Seçimler 5 Mart 1933’te yapılacaktı. Nazi Partisi, Etkinleştirme Yasasını geçirmek için üçte iki çoğunluğu elde etmek istedi ve kampanyayı finanse etmek için üç milyon Reichsmark toplamak istedi. Kayıtlara göre, toplantıda 2.071.000 Reichsmark katkıda bulunuldu.
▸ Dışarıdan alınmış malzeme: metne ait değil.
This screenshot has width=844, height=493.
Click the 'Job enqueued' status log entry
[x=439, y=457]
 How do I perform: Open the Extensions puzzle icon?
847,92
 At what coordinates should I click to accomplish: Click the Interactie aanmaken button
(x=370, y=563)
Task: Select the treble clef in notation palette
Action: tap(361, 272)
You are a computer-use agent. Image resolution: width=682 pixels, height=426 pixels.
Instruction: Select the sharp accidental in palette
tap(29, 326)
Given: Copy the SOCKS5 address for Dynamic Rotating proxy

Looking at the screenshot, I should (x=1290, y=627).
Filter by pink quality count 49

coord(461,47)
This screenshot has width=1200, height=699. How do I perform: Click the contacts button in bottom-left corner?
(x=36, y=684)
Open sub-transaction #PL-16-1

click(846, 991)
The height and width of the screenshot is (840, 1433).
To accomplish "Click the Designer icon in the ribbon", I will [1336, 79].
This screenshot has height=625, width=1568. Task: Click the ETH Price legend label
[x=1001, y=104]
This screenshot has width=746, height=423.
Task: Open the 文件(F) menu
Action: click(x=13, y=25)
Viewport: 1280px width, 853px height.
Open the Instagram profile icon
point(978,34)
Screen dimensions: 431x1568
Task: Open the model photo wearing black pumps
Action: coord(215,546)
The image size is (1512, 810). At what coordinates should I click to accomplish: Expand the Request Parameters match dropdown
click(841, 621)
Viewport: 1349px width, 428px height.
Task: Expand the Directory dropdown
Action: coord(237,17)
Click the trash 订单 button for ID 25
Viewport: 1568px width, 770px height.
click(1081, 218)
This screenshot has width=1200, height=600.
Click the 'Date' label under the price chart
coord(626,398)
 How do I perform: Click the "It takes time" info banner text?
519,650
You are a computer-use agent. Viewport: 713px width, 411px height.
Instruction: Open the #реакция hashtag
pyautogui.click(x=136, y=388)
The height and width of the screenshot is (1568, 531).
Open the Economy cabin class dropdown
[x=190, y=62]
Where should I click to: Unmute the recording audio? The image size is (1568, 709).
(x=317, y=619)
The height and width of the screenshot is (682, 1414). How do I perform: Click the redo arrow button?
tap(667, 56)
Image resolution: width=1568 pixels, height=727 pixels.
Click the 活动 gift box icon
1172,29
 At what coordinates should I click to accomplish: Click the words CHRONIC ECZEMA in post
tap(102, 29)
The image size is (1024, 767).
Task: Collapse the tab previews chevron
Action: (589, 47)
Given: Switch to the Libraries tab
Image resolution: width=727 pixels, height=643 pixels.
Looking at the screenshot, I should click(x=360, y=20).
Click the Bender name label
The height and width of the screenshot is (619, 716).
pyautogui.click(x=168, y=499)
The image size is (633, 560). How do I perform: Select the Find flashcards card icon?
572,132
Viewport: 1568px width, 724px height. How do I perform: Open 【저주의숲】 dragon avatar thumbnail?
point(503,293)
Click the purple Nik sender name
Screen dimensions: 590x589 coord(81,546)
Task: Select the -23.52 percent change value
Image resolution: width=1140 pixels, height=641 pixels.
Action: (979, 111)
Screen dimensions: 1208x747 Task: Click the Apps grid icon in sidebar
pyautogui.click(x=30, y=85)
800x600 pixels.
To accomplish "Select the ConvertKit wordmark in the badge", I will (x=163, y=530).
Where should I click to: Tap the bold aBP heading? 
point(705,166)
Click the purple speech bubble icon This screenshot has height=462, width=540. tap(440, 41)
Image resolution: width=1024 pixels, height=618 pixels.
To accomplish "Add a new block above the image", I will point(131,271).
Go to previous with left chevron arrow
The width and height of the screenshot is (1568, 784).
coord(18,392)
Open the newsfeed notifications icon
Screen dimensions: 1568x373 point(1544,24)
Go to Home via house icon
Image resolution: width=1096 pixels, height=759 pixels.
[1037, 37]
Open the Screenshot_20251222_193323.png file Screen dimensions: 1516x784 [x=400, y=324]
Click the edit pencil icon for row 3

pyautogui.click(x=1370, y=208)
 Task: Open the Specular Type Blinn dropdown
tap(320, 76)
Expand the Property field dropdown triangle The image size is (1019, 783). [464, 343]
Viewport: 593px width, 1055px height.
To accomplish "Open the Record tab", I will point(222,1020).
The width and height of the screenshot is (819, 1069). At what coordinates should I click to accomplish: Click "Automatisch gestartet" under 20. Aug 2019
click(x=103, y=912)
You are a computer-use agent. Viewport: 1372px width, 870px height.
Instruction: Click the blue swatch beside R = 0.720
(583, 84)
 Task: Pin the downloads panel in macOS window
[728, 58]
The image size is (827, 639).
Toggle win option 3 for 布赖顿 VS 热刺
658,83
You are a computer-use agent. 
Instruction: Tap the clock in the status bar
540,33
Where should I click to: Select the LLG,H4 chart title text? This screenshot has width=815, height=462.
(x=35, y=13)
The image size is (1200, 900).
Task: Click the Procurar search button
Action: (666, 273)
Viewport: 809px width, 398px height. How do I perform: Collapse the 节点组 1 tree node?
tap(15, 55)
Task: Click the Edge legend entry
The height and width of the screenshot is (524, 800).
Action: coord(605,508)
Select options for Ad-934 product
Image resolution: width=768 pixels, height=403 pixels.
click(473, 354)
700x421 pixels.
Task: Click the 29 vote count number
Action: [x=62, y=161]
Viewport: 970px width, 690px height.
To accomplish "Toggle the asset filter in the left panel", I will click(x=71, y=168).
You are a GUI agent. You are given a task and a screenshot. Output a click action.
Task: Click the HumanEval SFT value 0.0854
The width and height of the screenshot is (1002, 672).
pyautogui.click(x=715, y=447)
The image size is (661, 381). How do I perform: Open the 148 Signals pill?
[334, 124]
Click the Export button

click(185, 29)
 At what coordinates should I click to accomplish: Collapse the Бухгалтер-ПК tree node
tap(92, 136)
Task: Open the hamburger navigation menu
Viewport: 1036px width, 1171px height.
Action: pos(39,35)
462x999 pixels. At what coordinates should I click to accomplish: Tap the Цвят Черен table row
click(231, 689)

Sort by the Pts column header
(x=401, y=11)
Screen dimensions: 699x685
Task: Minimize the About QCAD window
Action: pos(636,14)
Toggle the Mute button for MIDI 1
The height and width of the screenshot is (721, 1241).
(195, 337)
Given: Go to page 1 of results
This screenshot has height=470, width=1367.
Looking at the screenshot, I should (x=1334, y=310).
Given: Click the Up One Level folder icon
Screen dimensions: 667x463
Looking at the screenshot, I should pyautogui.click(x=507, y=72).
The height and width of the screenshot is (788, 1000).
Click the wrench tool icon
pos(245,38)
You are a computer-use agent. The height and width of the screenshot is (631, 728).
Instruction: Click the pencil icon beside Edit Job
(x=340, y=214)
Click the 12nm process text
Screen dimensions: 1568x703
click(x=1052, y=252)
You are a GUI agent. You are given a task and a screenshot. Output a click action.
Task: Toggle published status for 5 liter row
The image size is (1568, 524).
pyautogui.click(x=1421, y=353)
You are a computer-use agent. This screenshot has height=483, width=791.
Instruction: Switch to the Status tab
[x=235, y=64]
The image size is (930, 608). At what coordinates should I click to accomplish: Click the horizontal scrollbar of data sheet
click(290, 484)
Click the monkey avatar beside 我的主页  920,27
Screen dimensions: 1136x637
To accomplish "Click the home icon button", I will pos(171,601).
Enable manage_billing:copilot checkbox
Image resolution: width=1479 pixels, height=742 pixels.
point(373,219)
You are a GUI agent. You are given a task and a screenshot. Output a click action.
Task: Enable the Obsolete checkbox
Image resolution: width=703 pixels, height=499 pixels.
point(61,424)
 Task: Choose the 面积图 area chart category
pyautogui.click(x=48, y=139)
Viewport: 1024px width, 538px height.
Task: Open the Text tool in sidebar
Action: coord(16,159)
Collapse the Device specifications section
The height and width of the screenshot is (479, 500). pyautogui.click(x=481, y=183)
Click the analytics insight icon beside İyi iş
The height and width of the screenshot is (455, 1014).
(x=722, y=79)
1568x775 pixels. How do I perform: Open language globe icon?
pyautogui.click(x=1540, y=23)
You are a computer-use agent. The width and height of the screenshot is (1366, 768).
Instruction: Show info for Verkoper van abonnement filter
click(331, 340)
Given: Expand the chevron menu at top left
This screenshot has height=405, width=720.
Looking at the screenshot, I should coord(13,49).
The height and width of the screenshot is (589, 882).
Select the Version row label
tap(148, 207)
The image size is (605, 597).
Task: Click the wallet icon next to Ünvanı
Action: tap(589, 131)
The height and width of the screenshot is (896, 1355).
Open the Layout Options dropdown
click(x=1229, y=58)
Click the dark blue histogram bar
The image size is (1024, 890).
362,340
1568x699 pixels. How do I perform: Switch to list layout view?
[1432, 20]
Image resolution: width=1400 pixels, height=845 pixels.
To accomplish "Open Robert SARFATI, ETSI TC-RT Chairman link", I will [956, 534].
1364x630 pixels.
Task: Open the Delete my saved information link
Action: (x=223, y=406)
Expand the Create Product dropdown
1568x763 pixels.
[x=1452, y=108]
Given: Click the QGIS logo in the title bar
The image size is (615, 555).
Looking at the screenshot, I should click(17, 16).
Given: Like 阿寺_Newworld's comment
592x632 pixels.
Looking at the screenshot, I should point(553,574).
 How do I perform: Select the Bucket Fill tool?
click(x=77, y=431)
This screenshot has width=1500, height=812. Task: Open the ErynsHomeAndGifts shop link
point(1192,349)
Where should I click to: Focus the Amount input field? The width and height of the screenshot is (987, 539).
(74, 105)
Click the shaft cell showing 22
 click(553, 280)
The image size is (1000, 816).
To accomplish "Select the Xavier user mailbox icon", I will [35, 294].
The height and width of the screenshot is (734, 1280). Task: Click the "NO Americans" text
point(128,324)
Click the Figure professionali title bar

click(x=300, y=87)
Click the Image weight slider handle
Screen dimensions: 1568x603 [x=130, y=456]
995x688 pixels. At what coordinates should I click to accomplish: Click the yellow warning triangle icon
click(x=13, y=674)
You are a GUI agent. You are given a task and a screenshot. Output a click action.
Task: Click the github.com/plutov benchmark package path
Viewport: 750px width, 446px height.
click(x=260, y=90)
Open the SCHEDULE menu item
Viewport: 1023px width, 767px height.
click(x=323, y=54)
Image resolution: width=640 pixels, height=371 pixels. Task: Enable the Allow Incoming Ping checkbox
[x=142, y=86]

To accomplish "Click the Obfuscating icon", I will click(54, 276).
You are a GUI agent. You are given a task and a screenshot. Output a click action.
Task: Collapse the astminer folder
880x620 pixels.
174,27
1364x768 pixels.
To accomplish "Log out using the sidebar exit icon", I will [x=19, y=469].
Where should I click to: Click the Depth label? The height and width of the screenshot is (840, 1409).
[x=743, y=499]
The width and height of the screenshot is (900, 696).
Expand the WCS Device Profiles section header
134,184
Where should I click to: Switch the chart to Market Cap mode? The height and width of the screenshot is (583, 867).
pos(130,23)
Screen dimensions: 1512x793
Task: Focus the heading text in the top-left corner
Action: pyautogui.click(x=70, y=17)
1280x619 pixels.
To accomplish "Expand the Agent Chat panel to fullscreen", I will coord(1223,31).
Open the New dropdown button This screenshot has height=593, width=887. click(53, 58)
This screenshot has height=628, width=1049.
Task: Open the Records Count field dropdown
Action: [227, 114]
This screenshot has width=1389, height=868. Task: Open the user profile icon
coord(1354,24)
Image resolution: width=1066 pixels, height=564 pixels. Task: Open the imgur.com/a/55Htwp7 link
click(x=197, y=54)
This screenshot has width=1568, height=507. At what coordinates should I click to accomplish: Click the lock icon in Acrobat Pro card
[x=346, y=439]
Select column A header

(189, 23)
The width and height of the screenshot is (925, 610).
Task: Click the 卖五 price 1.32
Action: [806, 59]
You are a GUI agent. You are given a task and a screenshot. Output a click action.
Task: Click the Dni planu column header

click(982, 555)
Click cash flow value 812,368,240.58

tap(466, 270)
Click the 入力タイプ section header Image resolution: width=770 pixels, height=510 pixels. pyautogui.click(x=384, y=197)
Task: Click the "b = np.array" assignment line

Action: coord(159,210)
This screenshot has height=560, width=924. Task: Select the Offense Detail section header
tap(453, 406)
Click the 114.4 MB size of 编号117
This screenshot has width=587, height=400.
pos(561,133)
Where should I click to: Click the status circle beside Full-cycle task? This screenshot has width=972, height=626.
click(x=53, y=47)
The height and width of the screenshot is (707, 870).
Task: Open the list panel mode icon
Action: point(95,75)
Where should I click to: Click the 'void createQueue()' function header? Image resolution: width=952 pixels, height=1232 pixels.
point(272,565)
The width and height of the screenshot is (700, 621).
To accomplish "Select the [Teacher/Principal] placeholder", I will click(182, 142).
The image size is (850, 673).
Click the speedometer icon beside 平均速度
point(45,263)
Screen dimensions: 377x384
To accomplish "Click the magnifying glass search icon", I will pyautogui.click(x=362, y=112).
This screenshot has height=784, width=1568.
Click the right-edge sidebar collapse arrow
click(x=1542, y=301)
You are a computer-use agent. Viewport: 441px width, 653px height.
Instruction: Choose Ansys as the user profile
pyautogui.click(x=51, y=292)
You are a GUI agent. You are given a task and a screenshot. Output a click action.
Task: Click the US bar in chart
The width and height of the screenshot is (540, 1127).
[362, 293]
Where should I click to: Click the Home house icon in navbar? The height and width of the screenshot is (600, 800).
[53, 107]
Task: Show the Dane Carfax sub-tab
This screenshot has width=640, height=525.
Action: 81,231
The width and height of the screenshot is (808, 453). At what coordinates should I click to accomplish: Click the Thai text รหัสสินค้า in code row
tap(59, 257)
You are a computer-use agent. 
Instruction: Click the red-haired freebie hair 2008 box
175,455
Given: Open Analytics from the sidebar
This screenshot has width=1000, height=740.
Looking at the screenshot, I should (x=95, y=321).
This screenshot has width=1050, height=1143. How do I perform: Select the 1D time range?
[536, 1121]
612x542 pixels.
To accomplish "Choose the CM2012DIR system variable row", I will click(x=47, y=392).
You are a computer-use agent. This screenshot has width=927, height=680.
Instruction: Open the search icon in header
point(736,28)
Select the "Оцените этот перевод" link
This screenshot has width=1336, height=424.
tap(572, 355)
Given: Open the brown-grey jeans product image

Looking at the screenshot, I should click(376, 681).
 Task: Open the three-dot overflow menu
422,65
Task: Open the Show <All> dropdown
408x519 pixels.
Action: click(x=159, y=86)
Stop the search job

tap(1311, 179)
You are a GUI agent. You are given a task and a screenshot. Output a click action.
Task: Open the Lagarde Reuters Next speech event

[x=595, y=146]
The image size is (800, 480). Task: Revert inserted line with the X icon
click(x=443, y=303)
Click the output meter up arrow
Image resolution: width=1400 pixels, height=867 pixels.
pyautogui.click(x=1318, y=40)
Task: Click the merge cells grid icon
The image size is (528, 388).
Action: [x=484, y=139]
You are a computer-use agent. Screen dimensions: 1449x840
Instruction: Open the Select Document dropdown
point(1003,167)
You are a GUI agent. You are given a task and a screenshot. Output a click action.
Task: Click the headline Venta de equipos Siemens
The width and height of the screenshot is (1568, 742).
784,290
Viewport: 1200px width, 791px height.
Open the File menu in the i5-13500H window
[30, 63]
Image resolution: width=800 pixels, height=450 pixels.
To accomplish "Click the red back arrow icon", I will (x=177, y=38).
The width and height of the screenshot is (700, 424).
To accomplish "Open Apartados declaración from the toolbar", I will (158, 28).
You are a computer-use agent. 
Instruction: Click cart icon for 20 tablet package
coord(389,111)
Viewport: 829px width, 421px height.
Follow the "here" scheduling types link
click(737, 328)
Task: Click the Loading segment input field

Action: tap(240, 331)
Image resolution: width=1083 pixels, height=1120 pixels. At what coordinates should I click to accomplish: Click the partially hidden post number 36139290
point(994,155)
Bu gizli toplantı, büyük iş dünyasının Nazi Partisi’nin yükselişinde merkezi bir rol oynamasının kanıtlarından biri olarak nitelendirilmektedir…
*****
22 Şubat 1942: Avusturyalı yazar Stefan Zweig, Brezilya’nın Petropolis kentinde eşiyle birlikte intihar etti.
1920’li ve 1930’lu yıllarda Alman dilinin en çok okunan yazarları arasında sayılan Zweig’ın eserleri, dünya çapında dönemin en çok okunan kitapları arasına girdi, elliyi aşkın dile tercüme edildi. 1933’te eserleri, Naziler tarafından yakıldı. Bu olaydan sonra ülkesini terk eden Zweig, 1941’de Brezilya’ya yerleştikten sonra 22 Şubat 1942’de karısı Lotte Altmann ile birlikte intihar etti. Muhtemelen Nazi’lerin artık yenilme ihtimalinin kalmadığını düşünerek intihar ettiler, oysa 3 sene daha bekleyebilselerdi, Nazi’lerin yokoluşlarını görebileceklerdi…
*****
28 Şubat 1533: Michel de Montaigne doğdu.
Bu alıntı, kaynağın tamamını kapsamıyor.